I'm trying something fairly simple that used to work in OBS studio which uses the Chrome CEF.
All it would do (locally) was ask the browser to open a file in a child directory, read it and then allow it to be used however I saw fit. The code I used was this:
function loadDocSubscriber() {
var xhttp = new XMLHttpRequest();
xhttp.onreadystatechange = function() {
if (this.readyState == 4 && this.status == 200) {
document.getElementById("subscriber").innerHTML =
this.responseText;
}
};
xhttp.open("GET", "textfiles/most_recent_subscriber.txt", true);
xhttp.send();
}
It worked fine until OBS updated the Chrome CEF to use CORS. While CORS should see the file opening as something from the same origin and allow it, I'm given to understand that it's instead reading it as 'file:///' and disallowing the javascript from displaying the contents of the opened .txt.

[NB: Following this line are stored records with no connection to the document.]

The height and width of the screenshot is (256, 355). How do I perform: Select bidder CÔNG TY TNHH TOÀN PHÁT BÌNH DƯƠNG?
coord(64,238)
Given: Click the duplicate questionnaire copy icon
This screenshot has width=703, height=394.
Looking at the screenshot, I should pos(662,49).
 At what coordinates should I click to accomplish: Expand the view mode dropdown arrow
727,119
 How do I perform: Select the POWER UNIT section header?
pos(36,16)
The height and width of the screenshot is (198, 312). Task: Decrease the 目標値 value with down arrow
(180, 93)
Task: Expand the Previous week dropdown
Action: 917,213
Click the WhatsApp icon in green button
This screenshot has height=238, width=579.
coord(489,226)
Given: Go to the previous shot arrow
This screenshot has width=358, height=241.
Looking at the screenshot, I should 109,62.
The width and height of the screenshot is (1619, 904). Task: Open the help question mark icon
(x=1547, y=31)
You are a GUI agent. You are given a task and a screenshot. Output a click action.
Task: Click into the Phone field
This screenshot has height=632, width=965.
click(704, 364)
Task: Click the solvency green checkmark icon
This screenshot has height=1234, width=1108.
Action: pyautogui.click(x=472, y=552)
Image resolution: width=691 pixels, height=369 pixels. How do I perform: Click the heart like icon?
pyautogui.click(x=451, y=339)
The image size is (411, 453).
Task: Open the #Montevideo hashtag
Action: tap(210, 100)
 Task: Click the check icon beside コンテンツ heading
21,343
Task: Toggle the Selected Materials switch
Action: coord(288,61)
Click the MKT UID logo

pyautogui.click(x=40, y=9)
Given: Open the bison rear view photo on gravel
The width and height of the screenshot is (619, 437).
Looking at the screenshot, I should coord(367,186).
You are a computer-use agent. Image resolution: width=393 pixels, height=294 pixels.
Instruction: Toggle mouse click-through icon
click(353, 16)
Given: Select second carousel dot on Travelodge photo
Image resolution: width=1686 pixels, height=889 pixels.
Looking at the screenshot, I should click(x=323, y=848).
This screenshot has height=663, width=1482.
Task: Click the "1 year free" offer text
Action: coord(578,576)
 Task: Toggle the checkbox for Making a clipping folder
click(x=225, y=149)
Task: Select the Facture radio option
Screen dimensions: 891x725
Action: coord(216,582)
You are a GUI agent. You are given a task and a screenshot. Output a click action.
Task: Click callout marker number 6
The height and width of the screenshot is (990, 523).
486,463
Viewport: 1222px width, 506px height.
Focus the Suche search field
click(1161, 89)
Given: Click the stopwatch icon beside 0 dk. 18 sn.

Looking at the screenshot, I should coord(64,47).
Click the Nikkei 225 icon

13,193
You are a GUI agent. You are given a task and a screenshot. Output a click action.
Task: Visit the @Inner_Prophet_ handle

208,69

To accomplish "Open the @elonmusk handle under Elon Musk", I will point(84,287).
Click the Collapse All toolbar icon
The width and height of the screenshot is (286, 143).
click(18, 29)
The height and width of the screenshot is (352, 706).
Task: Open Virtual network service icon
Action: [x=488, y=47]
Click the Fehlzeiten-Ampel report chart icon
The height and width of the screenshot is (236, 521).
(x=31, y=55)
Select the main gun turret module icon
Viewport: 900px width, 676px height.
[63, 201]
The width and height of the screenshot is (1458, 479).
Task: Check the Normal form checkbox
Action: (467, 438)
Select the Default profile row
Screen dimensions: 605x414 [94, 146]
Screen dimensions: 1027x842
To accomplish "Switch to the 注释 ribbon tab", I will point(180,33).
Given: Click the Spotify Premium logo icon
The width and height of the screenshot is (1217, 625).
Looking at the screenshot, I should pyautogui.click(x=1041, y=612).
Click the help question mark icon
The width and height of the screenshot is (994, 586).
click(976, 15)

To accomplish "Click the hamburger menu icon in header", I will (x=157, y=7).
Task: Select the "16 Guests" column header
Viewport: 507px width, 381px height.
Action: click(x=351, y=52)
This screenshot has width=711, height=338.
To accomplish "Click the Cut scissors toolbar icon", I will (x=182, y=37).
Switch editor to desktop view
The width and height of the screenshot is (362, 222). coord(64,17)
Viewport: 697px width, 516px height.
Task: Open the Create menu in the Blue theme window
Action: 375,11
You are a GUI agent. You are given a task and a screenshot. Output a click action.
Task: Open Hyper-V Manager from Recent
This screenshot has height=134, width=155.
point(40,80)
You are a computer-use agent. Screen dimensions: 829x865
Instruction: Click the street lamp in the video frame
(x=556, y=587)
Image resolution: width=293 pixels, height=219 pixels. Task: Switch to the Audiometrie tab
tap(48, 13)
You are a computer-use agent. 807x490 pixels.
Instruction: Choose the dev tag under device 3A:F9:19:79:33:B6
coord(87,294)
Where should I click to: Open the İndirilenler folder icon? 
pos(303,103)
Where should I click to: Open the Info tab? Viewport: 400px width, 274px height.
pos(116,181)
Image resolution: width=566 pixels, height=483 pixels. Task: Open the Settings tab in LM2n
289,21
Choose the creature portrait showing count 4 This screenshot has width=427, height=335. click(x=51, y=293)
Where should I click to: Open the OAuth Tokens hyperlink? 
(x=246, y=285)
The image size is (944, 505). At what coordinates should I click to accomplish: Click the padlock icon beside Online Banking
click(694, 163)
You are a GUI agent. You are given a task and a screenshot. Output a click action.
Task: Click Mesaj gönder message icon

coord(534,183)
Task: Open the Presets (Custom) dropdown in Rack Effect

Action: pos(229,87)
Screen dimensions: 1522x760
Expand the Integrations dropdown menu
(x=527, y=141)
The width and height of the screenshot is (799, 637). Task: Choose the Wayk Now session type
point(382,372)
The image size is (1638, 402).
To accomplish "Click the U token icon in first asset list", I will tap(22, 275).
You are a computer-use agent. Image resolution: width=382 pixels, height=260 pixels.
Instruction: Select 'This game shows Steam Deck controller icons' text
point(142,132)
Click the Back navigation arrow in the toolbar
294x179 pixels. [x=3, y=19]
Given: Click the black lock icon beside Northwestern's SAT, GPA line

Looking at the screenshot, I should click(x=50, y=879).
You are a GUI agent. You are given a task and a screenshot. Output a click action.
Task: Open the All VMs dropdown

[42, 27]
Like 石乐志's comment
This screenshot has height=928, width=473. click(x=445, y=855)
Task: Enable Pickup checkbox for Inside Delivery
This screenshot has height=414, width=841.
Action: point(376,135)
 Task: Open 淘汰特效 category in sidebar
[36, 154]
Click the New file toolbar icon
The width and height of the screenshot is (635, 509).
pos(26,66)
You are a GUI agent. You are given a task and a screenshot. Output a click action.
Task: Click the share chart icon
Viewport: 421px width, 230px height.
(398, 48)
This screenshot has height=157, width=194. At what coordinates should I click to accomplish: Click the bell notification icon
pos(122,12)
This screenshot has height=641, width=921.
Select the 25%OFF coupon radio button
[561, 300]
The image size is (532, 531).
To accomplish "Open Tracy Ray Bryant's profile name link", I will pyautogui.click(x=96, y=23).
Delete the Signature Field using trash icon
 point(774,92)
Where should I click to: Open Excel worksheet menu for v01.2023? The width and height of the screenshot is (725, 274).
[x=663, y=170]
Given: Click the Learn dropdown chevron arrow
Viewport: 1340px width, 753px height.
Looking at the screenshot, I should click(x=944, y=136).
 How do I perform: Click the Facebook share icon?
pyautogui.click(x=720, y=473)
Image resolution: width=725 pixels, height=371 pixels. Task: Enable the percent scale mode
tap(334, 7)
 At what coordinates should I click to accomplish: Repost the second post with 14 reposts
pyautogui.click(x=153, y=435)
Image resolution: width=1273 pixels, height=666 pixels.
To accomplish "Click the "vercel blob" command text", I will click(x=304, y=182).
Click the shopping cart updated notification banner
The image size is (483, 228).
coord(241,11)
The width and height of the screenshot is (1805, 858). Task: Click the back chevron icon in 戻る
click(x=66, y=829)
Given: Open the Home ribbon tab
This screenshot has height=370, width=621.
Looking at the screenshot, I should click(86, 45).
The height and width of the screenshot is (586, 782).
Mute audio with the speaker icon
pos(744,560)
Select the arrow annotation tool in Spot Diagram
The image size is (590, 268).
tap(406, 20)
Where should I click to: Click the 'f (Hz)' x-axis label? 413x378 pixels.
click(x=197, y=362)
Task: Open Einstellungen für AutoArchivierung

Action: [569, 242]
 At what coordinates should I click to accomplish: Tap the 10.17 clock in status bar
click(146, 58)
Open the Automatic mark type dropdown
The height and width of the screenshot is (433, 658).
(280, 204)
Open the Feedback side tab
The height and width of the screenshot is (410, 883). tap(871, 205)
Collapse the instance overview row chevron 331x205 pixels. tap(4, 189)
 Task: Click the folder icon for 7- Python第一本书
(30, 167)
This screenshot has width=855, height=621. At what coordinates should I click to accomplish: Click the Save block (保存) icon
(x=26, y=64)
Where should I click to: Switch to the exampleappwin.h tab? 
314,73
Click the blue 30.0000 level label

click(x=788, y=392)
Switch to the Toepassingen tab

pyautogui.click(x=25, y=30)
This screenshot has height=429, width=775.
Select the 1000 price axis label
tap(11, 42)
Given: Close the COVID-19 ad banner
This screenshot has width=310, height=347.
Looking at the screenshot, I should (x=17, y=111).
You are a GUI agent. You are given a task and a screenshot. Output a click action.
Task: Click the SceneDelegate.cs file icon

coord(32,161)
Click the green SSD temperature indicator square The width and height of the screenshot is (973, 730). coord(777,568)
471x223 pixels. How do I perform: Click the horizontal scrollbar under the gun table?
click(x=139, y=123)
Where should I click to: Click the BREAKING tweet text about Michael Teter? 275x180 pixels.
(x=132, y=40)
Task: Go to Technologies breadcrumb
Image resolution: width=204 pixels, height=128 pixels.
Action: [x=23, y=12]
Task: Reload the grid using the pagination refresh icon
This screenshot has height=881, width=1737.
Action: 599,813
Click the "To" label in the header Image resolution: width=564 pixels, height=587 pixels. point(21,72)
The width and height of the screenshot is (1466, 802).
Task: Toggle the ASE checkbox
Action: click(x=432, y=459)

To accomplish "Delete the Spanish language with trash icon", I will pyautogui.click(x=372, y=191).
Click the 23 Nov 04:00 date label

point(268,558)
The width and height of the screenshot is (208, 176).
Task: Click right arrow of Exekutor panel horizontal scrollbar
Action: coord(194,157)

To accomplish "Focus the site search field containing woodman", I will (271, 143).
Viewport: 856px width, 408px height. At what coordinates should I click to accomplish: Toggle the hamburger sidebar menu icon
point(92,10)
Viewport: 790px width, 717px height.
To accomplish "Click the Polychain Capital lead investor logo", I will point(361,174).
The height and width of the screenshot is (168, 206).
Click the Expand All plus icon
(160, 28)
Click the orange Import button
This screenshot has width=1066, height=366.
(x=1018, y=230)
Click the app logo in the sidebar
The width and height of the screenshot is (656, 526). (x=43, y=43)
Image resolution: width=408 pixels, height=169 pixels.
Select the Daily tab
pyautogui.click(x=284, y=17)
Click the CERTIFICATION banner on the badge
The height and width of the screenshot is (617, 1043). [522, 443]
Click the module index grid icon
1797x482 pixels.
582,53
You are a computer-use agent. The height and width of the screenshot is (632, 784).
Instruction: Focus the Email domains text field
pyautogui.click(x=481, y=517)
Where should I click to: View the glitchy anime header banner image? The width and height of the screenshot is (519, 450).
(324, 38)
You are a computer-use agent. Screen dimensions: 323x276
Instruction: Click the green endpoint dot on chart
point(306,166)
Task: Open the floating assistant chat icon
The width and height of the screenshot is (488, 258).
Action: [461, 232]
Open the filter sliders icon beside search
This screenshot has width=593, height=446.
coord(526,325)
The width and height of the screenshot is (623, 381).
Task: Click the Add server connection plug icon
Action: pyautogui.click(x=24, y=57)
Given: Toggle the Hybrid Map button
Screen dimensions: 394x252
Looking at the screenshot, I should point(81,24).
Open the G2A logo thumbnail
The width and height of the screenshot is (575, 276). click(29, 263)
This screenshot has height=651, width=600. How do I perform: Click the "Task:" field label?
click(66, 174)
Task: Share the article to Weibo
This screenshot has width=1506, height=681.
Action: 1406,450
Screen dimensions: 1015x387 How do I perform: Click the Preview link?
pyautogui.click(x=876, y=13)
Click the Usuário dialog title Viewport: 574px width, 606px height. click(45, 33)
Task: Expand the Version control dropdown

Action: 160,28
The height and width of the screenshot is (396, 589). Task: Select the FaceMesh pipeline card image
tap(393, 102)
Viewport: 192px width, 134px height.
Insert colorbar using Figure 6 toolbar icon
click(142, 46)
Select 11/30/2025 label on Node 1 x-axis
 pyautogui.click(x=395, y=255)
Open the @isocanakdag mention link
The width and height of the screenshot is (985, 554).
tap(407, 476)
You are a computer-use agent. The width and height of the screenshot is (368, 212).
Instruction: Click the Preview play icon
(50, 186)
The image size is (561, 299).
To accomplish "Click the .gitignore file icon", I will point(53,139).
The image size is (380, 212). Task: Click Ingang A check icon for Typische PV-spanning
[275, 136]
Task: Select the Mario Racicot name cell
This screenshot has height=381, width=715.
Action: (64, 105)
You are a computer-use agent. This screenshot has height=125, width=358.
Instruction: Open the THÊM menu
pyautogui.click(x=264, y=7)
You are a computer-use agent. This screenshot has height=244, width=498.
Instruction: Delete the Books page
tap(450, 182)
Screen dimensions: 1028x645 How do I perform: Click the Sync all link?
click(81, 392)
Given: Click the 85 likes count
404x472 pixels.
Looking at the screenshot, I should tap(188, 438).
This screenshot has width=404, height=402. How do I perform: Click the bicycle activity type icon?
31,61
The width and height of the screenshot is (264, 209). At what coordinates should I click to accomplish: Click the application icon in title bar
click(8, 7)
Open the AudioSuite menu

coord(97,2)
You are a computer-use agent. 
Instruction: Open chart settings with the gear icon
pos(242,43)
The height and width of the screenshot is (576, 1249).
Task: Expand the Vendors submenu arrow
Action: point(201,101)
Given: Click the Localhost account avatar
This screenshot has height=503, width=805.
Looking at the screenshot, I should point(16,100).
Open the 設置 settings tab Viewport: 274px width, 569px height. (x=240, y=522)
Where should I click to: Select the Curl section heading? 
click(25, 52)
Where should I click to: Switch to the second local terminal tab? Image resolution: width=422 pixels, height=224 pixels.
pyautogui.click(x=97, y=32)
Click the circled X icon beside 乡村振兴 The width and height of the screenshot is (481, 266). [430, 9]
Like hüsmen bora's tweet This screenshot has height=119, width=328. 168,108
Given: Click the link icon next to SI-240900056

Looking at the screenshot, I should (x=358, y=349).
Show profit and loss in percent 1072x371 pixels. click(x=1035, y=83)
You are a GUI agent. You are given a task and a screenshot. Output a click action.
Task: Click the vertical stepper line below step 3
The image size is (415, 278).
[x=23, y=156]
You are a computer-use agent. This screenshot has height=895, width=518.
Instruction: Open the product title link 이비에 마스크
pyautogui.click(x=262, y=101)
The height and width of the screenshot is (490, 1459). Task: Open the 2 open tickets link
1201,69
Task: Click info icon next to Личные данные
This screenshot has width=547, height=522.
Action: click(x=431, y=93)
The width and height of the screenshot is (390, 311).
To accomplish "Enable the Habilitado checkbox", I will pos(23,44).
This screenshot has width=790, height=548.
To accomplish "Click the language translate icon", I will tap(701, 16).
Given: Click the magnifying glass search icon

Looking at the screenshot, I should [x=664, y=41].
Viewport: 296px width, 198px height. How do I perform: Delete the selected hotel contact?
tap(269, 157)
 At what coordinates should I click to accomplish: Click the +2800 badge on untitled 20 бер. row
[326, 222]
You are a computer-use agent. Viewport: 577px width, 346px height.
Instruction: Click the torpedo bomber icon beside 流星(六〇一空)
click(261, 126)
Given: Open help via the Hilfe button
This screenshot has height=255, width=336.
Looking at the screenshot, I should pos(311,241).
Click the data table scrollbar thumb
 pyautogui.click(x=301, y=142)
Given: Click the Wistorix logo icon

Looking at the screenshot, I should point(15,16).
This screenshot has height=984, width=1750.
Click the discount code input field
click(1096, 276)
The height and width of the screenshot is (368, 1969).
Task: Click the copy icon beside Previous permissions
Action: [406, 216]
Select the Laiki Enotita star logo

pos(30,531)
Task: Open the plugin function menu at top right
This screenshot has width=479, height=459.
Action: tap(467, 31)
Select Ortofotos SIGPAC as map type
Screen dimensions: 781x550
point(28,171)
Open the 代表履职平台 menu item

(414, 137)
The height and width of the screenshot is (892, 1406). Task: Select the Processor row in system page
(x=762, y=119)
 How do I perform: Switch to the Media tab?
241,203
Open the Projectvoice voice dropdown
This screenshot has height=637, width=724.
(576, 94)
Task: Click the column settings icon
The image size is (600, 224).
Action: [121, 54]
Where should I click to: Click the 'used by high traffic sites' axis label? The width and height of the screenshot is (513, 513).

I believe that the objective is to satisfy the browser that the text file is from the same origin, to this end I've tried:
<meta http-equiv="Access-Control-Allow-Origin" content="*"/>
But alas that didn't work. The text files to be pulled from can't be altered as they're overwritten regularly, and any messy way of going about it would likely not work because CORS is a security feature and not meant to be circumvented.
How can I satisfy the browser's same origin requirements all while being done locally?